--- START ---
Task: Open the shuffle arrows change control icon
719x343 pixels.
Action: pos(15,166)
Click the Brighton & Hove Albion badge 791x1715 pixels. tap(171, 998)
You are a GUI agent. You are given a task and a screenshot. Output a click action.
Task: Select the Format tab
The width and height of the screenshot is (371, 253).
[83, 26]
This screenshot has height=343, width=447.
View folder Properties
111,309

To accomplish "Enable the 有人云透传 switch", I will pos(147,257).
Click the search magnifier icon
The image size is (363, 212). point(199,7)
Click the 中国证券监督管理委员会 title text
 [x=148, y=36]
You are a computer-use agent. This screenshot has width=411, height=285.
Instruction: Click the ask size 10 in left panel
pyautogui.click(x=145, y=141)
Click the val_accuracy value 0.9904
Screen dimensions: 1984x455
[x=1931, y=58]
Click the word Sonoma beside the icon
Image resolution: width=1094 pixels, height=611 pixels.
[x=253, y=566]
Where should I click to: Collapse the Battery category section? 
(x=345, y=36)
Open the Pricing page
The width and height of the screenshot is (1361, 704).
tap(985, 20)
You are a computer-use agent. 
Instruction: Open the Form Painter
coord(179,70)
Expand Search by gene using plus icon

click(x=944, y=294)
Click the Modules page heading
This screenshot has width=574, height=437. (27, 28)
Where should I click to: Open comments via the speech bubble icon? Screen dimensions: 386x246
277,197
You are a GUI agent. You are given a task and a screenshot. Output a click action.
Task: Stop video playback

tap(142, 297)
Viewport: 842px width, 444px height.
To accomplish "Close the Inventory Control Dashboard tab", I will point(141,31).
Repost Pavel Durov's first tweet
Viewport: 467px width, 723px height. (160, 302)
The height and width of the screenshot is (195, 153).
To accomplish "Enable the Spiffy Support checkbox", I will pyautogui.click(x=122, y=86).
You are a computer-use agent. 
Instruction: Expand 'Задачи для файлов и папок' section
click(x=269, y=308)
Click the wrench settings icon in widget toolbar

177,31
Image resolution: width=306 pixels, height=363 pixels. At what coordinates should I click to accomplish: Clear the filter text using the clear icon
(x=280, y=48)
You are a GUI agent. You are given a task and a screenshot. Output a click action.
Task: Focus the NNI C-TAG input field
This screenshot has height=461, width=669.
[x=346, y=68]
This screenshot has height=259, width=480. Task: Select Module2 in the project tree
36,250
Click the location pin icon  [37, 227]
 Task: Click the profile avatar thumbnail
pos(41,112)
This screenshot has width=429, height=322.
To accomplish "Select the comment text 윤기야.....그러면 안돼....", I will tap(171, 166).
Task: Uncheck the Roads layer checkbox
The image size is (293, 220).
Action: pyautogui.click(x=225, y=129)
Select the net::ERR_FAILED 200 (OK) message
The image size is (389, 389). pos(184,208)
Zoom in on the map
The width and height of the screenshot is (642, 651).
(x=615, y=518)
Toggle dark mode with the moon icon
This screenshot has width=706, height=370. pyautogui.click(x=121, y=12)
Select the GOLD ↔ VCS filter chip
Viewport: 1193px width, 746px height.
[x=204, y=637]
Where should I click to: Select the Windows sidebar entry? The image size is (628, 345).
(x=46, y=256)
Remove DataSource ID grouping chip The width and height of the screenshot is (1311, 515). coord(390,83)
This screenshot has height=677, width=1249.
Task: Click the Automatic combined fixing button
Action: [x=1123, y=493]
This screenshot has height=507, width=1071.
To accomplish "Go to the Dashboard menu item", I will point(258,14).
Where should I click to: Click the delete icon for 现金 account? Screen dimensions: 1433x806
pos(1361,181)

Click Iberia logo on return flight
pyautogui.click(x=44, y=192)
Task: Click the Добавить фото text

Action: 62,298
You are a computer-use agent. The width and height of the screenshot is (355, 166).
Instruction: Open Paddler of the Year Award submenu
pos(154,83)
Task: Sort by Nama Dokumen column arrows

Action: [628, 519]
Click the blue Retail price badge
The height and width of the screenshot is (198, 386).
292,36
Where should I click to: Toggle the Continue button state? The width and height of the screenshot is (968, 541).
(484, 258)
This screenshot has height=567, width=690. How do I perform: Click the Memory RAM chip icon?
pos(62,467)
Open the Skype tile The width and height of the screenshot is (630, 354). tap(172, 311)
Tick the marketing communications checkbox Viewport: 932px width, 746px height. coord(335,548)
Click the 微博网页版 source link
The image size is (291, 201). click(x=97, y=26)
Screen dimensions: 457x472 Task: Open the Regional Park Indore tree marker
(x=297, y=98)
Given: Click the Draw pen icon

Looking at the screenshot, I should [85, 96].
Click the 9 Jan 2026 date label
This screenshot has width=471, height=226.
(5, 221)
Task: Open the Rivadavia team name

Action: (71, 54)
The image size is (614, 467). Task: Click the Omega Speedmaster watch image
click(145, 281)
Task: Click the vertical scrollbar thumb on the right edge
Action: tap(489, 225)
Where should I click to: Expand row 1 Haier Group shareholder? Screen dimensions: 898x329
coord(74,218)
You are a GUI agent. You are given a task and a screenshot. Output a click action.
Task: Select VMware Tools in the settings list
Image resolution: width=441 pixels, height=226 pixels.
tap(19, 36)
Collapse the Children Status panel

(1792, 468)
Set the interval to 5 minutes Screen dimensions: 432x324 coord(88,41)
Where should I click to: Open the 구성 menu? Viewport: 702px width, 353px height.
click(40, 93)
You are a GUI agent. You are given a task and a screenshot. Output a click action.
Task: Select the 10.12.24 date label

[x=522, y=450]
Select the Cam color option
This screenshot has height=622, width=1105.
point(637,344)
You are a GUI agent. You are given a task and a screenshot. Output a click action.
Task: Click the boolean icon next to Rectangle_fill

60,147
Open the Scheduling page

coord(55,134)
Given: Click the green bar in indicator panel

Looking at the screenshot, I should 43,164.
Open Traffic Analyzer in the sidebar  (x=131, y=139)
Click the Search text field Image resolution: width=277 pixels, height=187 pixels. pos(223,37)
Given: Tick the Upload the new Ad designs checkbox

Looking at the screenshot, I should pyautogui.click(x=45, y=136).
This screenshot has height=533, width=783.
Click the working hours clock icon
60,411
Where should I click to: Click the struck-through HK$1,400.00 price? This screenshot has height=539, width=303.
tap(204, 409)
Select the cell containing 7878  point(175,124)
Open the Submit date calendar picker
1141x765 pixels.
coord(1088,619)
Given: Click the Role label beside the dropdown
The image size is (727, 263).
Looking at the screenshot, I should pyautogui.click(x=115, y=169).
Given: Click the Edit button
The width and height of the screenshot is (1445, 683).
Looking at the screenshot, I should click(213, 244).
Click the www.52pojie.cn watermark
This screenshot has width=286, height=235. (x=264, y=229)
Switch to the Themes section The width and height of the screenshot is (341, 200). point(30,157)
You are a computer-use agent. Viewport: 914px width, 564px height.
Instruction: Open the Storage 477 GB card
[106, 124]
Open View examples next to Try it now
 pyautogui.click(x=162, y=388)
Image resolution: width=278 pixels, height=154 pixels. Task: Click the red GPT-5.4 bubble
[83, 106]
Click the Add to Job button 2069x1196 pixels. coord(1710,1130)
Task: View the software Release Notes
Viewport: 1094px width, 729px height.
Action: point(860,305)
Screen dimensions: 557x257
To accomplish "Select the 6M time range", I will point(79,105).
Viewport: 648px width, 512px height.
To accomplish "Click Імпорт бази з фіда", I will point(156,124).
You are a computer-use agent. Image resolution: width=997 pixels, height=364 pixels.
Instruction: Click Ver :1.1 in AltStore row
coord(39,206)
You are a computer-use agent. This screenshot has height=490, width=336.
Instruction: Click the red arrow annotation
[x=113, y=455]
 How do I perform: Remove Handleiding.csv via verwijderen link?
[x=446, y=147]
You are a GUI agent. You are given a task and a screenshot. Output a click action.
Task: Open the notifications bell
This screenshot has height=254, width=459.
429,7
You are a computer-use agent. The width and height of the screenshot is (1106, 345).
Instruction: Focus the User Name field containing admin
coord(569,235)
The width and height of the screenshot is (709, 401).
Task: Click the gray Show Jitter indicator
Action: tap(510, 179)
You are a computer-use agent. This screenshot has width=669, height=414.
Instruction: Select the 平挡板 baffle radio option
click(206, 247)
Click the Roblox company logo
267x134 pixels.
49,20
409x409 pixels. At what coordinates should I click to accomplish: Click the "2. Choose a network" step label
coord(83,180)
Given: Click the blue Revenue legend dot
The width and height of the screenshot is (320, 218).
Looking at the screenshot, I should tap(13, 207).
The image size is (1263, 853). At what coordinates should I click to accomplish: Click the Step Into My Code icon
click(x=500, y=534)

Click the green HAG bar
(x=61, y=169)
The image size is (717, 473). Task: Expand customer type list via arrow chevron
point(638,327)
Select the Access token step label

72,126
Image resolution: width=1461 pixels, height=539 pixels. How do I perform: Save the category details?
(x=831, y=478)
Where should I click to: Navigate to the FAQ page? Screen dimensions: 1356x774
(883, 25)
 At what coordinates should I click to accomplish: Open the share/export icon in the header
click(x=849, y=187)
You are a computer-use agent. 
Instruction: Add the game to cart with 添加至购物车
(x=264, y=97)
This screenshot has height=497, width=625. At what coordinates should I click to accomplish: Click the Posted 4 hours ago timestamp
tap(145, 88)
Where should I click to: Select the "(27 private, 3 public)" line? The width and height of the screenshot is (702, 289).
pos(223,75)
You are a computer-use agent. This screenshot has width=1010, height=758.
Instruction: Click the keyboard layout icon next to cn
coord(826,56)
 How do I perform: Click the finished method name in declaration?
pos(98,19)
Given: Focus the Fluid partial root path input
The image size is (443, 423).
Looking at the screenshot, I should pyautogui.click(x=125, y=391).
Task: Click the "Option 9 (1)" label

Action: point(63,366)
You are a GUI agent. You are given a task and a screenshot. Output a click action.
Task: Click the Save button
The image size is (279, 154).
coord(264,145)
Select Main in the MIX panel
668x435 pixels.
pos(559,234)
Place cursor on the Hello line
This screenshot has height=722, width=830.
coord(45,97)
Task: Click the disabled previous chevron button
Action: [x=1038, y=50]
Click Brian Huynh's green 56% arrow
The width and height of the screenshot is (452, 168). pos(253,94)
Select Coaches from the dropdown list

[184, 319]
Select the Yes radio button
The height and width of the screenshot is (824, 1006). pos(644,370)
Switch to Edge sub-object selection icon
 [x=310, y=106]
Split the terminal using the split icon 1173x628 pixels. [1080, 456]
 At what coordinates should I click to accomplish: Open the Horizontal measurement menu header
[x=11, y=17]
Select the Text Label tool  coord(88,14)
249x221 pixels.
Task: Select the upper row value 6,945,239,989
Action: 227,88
--- END ---
• [EXERCISE DETAILS]
Nothing but the lines from the one containing "Switch to Edge sub-object selection icon" to the last line of the listing above belongs in the answer; restate each word for word.

• [RESPONSE]
Switch to Edge sub-object selection icon
 [x=310, y=106]
Split the terminal using the split icon 1173x628 pixels. [1080, 456]
 At what coordinates should I click to accomplish: Open the Horizontal measurement menu header
[x=11, y=17]
Select the Text Label tool  coord(88,14)
249x221 pixels.
Task: Select the upper row value 6,945,239,989
Action: 227,88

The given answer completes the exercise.